3. **Find the points for estimation:** The points where we'll calculate the function's height are:
$x_0 = 0$
$x_1 = 0 + 0.125 = 0.125$ (or 1/8)
$x_2 = 0.250$ (or 2/8)
$x_3 = 0.375$ (or 3/8)
$x_4 = 0.500$ (or 4/8)
$x_5 = 0.625$ (or 5/8)
$x_6 = 0.750$ (or 6/8)
$x_7 = 0.875$ (or 7/8)
$x_8 = 1.000$ (or 8/8)

4. **Calculate the function's height ($f(x)$) at each point:**
$f(0) = \frac{1}{1 + 0^2} = 1$
$f(0.125) = \frac{1}{1 + (0.125)^2} \approx 0.9846$
$f(0.250) = \frac{1}{1 + (0.250)^2} \approx 0.9412$
$f(0.375) = \frac{1}{1 + (0.375)^2} \approx 0.8767$
$f(0.500) = \frac{1}{1 + (0.500)^2} = 0.8000$
$f(0.625) = \frac{1}{1 + (0.625)^2} \approx 0.7191$
$f(0.750) = \frac{1}{1 + (0.750)^2} = 0.6400$
$f(0.875) = \frac{1}{1 + (0.875)^2} \approx 0.5664$
$f(1.000) = \frac{1}{1 + (1.000)^2} = 0.5000$

5. **Calculate the Left Riemann Sum (L8):**
This uses the heights from the *left* side of each little section.
$L_8 = \Delta x \times [f(x_0) + f(x_1) + f(x_2) + f(x_3) + f(x_4) + f(x_5) + f(x_6) + f(x_7)]$
$L_8 = 0.125 \times (1 + 0.9846 + 0.9412 + 0.8767 + 0.8000 + 0.7191 + 0.6400 + 0.5664)$
$L_8 = 0.125 \times 6.5280 = 0.8160$

6. **Calculate the Right Riemann Sum (R8):**
This uses the heights from the *right* side of each little section.
$R_8 = \Delta x \times [f(x_1) + f(x_2) + f(x_3) + f(x_4) + f(x_5) + f(x_6) + f(x_7) + f(x_8)]$
$R_8 = 0.125 \times (0.9846 + 0.9412 + 0.8767 + 0.8000 + 0.7191 + 0.6400 + 0.5664 + 0.5000)$
$R_8 = 0.125 \times 6.0280 = 0.7535$

7. **Calculate the Trapezoidal Rule estimate (T8):**
This is like averaging the Left and Right Riemann sums.
$T_8 = \frac{L_8 + R_8}{2}$
$T_8 = \frac{0.8160 + 0.7535}{2} = \frac{1.5695}{2} = 0.7848$

8. **Estimate Pi:**
The problem tells us the exact integral value is $\frac{\pi}{4}$. So, if our estimate for the integral is $0.7848$, then:
$\frac{\pi}{4} \approx 0.7848$
$\pi \approx 4 \times 0.7848 = 3.1392$

9. **Explain the over/underestimates:**
To explain why the Left Riemann sum is too high and the Right Riemann sum is too low, we look at how the function $f(x) = \frac{1}{1 + x^2}$ behaves.
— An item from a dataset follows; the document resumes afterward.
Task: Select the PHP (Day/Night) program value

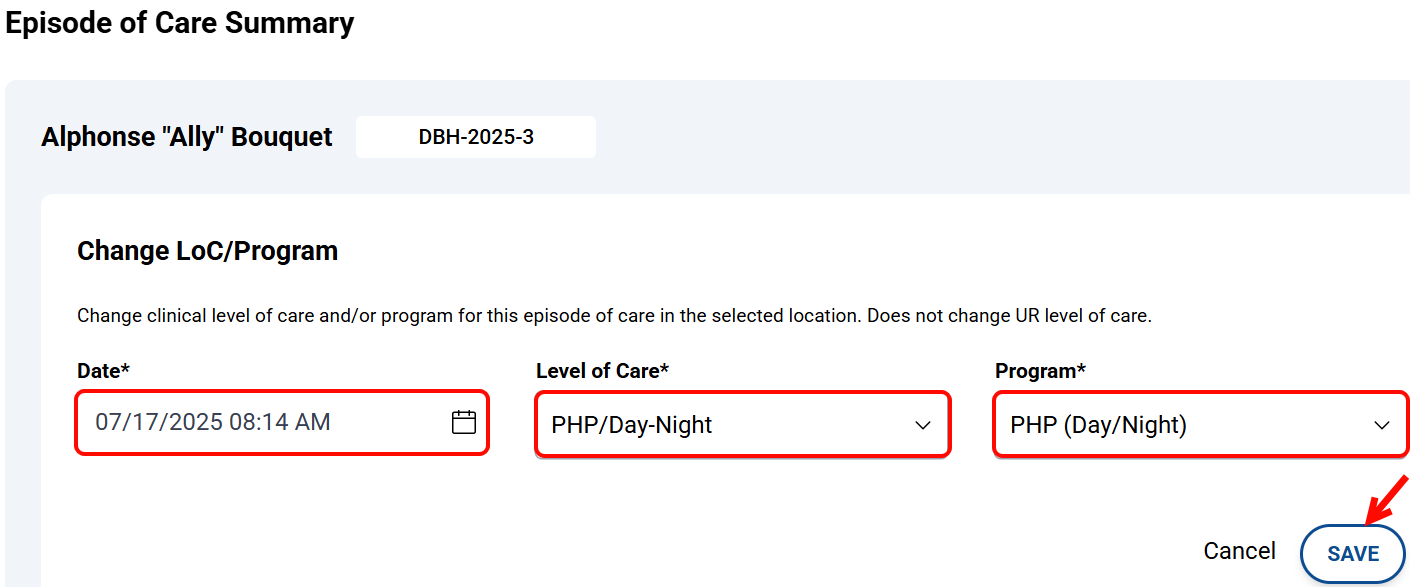Action: (1098, 425)
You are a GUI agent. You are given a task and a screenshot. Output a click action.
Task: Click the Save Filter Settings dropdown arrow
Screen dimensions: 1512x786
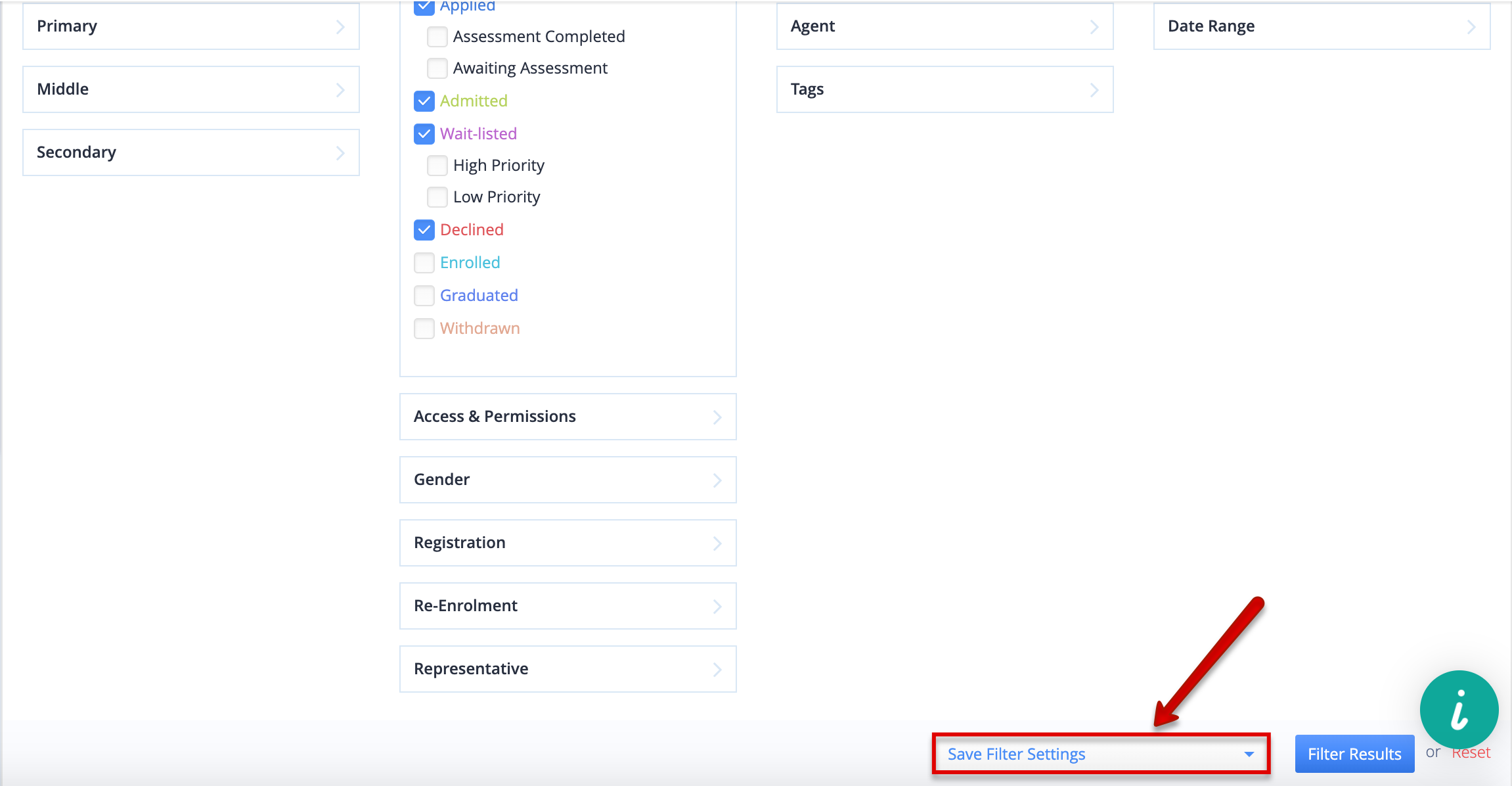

If we pick $x=0$, $f(0)=1$. If we pick $x=1$, $f(1)=0.5$. Since the function's value goes down as $x$ increases, it's a *decreasing* function.
* For a decreasing function, when you use the left side of each rectangle, that height is always the tallest point in that little section, so the rectangle goes above the curve. This makes the total estimate too big.
* For a decreasing function, when you use the right side of each rectangle, that height is always the shortest point in that little section, so the rectangle stays below the curve. This makes the total estimate too small.